%%

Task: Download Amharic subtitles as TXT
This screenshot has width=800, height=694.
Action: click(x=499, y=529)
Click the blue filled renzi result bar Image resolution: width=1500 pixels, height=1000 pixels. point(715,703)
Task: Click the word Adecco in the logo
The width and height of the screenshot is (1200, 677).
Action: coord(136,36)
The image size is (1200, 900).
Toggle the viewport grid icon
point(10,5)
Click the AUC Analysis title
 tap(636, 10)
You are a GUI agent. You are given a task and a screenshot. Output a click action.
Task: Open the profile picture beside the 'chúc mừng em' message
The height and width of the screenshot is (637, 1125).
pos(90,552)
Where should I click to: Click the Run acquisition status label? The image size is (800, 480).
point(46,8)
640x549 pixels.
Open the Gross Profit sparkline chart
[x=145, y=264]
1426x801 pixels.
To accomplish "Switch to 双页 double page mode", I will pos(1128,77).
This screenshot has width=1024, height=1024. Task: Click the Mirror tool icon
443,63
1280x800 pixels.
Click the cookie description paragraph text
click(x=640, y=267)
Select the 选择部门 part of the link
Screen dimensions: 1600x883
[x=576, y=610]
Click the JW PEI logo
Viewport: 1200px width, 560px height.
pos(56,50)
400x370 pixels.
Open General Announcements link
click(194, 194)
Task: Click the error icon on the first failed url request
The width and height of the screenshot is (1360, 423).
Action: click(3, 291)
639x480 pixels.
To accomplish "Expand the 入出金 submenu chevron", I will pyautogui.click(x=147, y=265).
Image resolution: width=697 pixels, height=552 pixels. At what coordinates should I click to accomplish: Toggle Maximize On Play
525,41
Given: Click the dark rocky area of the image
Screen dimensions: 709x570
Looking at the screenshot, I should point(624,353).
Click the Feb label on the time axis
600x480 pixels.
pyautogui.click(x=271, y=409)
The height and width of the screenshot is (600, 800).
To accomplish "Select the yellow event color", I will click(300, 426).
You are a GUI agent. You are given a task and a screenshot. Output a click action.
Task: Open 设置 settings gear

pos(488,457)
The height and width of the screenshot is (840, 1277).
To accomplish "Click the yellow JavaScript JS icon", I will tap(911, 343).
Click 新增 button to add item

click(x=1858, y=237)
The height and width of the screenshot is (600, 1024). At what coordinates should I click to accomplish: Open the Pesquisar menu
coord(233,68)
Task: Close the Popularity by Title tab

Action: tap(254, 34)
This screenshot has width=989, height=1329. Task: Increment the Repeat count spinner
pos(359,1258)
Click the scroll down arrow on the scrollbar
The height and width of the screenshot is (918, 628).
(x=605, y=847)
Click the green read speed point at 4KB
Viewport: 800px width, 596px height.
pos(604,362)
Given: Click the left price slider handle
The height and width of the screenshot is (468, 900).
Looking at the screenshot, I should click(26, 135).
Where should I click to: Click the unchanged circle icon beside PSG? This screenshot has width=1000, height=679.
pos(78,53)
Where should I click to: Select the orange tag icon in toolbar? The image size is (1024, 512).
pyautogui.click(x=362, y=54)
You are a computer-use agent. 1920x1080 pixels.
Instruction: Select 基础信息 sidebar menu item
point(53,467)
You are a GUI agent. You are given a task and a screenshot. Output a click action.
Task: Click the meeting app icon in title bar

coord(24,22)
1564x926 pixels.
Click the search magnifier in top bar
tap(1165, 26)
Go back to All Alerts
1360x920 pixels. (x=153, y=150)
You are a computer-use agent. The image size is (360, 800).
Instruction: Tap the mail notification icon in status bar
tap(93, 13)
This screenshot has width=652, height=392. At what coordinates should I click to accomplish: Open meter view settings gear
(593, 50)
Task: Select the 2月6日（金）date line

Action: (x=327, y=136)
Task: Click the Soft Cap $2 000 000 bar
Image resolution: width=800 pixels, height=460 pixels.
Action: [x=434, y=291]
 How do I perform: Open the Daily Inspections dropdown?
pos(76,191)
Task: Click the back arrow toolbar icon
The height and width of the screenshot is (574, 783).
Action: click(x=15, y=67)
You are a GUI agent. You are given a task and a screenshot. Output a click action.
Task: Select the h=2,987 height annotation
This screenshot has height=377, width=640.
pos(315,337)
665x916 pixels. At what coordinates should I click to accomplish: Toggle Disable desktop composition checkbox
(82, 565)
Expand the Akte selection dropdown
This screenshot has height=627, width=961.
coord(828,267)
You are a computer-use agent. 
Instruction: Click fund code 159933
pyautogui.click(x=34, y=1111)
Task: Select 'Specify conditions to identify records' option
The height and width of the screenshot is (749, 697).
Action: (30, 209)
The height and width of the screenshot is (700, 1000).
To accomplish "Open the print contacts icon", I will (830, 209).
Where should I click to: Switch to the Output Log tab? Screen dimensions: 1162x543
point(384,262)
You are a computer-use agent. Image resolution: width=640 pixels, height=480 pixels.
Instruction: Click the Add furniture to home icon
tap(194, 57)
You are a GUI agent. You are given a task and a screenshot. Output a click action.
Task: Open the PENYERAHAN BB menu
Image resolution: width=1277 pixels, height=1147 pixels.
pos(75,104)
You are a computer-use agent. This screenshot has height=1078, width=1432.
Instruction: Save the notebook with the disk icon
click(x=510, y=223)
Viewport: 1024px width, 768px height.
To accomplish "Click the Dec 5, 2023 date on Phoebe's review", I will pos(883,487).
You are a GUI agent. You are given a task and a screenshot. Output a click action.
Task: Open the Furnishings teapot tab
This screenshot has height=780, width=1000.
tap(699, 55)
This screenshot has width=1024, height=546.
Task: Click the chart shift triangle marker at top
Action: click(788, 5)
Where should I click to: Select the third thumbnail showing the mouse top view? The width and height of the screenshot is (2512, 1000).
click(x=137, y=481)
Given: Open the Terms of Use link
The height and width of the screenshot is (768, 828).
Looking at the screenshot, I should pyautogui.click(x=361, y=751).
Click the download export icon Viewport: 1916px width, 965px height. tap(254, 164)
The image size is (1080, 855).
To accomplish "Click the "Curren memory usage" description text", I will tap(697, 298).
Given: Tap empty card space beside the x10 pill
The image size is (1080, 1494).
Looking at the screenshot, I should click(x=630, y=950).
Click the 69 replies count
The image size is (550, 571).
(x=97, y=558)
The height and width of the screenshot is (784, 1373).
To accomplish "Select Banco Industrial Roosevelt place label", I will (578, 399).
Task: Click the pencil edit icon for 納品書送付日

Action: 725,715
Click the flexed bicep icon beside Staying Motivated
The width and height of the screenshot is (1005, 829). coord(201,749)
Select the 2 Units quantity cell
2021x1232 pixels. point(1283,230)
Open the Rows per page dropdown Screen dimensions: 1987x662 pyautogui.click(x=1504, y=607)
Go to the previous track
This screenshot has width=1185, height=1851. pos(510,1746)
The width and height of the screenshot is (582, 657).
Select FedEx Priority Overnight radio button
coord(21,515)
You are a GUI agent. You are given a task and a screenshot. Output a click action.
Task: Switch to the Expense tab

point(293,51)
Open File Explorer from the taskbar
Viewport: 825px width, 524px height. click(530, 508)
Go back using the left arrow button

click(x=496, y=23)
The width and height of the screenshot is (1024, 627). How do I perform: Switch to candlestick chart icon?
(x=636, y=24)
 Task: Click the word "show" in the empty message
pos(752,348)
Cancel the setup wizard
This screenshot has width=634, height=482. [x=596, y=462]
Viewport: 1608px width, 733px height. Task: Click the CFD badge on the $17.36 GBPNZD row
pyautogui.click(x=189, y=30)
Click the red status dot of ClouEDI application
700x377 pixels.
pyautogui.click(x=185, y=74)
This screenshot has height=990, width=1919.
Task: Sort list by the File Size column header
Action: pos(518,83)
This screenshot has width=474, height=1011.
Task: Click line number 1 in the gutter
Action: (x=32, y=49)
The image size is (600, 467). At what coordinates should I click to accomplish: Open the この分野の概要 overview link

%%

▸ **TASK REQUIREMENTS**
If a line above includes the string "page", pick it out.

▸ **FINAL ANSWER**
To accomplish "Switch to 双页 double page mode", I will pos(1128,77).
Open the Rows per page dropdown Screen dimensions: 1987x662 pyautogui.click(x=1504, y=607)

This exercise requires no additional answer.